Indem der Ich-Sprech­er sein Selb­st als Wel­tenof­fen­barung erlebt, hat nicht nur eine Aufer­ste­hung, eine Über­win­dung der Begren­ztheit der Dual­ität von Außen- und Innen­sein stattge­fun­den, son­dern eine weit­ere Erhe­bung. Hat­te das Ich sich bis dahin im indi­vidu­ellen, sterblichen Leib gespiegelt, um Ken­nt­nis von sich zu erhal­ten, so bezieht es nun seine Selb­st­wahrnehmung aus den überindi­vidu­ellen Zeit- und Raumeskräften. Diese Kräfte sind nicht wie der physis­che Leib der Vergänglichkeit unter­wor­fen. Sie sind überzeitlich­er, vielle­icht sog­ar ewiger Natur. Rudolf Stein­er beschreibt die Him­mel­srich­tun­gen als von vier Erzen­geln beherrscht. Mit dem Erste­hen des Selb­stes ist dem Ich bildlich gesprochen der Him­mel, das Ewige des Men­schen zugänglich.

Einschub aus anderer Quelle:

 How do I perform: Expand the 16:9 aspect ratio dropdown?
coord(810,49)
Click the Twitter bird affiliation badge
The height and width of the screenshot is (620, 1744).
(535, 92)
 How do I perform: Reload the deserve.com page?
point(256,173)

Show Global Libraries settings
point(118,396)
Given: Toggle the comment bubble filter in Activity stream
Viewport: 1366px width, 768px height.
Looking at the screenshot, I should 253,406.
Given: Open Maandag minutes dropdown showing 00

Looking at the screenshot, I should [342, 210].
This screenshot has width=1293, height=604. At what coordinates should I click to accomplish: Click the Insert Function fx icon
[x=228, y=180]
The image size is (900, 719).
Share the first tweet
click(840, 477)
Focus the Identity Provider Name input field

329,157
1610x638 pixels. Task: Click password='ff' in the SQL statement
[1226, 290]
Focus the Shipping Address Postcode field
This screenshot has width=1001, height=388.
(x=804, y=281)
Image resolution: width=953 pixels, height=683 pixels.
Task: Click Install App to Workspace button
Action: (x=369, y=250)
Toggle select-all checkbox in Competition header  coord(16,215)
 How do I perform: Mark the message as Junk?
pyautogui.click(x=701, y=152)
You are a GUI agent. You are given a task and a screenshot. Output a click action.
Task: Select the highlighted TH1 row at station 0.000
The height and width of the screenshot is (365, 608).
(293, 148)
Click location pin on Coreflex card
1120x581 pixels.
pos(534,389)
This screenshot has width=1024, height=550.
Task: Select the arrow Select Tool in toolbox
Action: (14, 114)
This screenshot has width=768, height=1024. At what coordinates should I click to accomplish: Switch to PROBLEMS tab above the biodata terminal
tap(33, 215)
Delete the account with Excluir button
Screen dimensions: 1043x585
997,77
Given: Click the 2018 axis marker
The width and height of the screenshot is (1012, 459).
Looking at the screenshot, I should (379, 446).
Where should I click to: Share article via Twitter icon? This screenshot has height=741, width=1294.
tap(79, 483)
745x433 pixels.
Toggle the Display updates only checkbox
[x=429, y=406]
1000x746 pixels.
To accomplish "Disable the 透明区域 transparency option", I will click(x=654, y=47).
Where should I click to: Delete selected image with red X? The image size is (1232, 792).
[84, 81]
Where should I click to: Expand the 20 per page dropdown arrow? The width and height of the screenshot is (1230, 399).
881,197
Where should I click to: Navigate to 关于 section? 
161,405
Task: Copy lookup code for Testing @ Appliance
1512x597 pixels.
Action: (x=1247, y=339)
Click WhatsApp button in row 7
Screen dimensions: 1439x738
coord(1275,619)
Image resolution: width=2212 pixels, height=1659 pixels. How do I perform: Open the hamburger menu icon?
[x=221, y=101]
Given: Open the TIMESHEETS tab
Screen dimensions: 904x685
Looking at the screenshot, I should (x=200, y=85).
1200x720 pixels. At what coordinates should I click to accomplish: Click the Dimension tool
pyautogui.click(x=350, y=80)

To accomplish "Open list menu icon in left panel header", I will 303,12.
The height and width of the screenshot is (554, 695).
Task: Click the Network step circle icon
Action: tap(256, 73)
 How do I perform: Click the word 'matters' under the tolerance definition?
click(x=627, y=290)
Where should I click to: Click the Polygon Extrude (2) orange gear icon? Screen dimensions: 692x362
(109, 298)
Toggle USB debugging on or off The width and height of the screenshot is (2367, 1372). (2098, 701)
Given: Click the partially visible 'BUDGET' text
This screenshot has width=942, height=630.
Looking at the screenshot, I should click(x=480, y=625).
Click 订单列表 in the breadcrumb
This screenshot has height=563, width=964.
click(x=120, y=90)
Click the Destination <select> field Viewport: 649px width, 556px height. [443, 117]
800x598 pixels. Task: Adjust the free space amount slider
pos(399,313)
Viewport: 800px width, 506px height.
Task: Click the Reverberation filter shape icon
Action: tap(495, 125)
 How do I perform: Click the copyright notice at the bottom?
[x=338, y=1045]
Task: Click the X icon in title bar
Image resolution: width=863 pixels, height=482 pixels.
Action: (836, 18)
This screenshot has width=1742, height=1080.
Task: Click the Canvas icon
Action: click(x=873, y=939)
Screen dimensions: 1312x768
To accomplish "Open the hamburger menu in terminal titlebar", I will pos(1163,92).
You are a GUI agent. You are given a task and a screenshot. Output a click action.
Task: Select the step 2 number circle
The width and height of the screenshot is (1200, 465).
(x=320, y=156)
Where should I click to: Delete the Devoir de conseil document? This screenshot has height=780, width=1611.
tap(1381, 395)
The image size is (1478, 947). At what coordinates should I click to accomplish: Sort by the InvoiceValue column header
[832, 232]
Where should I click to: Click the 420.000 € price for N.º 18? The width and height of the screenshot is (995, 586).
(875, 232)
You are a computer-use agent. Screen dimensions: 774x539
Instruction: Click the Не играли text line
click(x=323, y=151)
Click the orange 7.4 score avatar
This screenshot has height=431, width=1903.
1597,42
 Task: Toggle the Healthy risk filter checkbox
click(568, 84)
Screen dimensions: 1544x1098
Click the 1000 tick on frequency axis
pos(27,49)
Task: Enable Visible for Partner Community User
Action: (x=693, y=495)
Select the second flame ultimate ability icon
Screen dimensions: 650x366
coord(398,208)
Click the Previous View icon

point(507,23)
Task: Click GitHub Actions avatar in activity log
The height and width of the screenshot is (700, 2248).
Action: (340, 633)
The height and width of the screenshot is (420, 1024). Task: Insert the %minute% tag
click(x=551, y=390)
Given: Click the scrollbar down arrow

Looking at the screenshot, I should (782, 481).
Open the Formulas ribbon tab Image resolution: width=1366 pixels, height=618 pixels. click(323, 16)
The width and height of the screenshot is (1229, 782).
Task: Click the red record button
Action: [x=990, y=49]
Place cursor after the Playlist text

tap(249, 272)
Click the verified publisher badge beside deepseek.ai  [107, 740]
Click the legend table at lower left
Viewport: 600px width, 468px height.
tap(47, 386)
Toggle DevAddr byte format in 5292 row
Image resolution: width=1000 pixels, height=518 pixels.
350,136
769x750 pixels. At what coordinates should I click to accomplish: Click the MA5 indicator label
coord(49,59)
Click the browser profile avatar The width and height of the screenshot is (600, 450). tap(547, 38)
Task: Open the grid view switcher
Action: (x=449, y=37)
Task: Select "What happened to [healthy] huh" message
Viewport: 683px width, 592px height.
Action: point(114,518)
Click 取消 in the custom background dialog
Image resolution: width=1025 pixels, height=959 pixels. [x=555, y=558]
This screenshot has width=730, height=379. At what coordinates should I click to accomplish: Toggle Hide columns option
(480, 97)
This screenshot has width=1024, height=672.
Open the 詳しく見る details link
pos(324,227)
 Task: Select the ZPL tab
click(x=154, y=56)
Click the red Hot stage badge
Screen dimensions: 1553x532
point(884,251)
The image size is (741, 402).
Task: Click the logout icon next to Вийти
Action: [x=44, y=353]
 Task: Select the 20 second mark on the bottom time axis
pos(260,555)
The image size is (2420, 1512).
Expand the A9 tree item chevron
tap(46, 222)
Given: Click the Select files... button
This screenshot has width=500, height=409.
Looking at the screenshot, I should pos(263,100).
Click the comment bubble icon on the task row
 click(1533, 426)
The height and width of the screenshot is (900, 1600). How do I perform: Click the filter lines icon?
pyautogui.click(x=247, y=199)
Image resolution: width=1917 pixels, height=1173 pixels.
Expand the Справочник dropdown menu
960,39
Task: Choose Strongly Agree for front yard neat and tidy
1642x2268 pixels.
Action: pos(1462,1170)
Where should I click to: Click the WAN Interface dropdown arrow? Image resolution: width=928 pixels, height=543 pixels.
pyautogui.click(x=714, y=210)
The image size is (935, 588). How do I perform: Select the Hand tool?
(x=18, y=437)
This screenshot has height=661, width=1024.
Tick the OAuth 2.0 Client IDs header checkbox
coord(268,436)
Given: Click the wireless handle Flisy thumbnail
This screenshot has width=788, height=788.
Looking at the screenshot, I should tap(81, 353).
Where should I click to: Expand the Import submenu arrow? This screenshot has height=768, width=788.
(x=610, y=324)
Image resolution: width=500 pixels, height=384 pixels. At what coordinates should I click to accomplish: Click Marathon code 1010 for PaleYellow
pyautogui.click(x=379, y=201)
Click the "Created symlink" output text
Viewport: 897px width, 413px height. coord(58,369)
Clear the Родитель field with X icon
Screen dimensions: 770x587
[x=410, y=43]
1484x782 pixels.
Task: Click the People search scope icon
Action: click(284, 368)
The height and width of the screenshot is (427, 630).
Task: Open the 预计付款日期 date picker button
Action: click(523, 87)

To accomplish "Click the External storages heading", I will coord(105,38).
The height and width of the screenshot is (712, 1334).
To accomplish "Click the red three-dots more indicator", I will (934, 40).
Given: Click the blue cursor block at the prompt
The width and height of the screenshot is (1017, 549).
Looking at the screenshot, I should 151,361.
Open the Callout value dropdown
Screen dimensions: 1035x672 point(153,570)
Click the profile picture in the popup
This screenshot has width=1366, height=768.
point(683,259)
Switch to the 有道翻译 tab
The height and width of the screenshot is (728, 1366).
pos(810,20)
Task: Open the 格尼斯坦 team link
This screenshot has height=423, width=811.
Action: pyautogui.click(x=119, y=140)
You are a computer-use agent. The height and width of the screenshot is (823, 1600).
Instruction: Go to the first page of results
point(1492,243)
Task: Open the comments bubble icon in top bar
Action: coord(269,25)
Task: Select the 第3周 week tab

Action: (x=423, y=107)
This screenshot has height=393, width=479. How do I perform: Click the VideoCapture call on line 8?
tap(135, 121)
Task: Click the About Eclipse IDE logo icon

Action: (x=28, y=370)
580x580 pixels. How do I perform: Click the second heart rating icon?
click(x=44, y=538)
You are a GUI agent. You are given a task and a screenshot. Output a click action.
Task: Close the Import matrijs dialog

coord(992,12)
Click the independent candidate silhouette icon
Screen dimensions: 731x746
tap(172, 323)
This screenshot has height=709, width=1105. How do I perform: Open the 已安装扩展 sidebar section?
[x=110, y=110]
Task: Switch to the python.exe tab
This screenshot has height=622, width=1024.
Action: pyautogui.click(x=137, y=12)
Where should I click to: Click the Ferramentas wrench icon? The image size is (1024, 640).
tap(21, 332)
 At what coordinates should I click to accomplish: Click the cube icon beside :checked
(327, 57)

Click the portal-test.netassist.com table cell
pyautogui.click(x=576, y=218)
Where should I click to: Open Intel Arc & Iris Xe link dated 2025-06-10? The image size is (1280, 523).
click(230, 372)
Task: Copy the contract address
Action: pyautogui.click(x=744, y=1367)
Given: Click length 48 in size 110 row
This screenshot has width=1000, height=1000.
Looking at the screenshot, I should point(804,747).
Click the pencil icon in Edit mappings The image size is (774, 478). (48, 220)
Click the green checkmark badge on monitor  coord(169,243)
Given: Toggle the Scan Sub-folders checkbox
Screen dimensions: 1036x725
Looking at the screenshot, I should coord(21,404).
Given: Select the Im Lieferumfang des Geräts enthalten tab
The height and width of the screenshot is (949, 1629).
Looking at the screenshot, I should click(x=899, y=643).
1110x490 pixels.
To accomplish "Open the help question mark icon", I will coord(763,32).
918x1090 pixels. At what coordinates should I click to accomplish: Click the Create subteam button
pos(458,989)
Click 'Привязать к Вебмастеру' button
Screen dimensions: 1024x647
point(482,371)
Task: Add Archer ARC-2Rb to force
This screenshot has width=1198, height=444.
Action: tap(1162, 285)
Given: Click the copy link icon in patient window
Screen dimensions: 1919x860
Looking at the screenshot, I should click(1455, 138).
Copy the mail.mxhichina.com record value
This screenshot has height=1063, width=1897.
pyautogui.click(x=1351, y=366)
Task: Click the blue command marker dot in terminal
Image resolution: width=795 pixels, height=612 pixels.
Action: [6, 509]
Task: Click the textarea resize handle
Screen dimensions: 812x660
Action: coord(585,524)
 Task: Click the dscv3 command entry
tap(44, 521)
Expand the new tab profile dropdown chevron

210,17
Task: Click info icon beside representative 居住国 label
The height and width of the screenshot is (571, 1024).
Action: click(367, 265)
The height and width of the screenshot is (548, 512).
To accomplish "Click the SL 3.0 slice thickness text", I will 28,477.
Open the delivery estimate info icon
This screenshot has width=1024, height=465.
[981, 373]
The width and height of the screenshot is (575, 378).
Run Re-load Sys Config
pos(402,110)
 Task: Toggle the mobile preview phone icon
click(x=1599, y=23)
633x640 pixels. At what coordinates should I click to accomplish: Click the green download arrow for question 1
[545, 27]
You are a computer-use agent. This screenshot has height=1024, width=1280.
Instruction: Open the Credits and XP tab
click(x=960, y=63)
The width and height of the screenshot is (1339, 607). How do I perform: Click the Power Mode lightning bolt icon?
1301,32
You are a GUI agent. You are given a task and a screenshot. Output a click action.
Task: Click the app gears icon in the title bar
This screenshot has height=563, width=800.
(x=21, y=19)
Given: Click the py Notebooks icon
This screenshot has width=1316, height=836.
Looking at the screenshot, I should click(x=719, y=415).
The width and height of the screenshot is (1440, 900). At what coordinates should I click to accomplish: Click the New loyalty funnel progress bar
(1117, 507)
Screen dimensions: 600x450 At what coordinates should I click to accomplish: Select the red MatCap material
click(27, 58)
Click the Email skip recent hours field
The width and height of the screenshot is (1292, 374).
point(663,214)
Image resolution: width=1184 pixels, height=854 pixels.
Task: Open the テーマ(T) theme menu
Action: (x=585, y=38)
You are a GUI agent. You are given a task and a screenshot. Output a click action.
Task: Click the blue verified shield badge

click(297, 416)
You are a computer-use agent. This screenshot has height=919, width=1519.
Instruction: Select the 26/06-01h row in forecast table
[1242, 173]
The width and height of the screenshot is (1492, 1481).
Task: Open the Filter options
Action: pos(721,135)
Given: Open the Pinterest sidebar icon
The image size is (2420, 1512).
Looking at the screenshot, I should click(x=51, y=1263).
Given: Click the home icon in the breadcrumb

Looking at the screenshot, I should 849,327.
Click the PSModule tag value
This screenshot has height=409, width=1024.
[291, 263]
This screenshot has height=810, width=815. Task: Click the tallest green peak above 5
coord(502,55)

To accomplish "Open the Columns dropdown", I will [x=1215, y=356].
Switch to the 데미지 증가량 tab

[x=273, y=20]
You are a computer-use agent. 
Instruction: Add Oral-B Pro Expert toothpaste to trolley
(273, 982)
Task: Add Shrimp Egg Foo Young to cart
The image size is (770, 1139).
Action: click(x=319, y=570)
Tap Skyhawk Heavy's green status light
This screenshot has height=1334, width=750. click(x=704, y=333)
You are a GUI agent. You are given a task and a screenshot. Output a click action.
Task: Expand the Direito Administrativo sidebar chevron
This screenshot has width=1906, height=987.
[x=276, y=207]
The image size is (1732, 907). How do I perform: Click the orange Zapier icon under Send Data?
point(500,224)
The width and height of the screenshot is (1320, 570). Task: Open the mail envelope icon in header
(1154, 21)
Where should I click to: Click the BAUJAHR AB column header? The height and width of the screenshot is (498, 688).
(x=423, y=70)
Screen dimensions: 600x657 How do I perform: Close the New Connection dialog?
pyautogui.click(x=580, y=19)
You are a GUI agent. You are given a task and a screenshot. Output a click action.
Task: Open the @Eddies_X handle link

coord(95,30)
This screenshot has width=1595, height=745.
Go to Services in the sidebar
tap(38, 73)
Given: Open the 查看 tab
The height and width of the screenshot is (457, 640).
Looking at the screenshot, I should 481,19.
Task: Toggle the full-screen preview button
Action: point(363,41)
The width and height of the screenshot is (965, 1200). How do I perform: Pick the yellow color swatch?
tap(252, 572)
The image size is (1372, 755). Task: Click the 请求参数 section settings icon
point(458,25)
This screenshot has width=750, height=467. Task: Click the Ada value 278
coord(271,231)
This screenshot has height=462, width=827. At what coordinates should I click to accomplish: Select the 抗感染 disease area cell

Mit Christi Him­melfahrt wird uns das Bild dieser Erhe­bung des Ichs gegeben. Rudolf Stein­er beze­ich­net den Chris­tus auch als das wahre Ich. In den Mantren des See­lenkalen­ders wer­den die Stufen der Seele beschrieben. In den 40 Tagen bis zu diesem Him­melfahrt­stag drückt sich, wie oben beschrieben, nach jüdis­ch­er Tra­di­tion die voll­ständi­ge Neu-Wer­dung aus. Das Bewusst­sein des Ich-Sprech­ers reicht sozusagen von der Erde bis in den Himmel.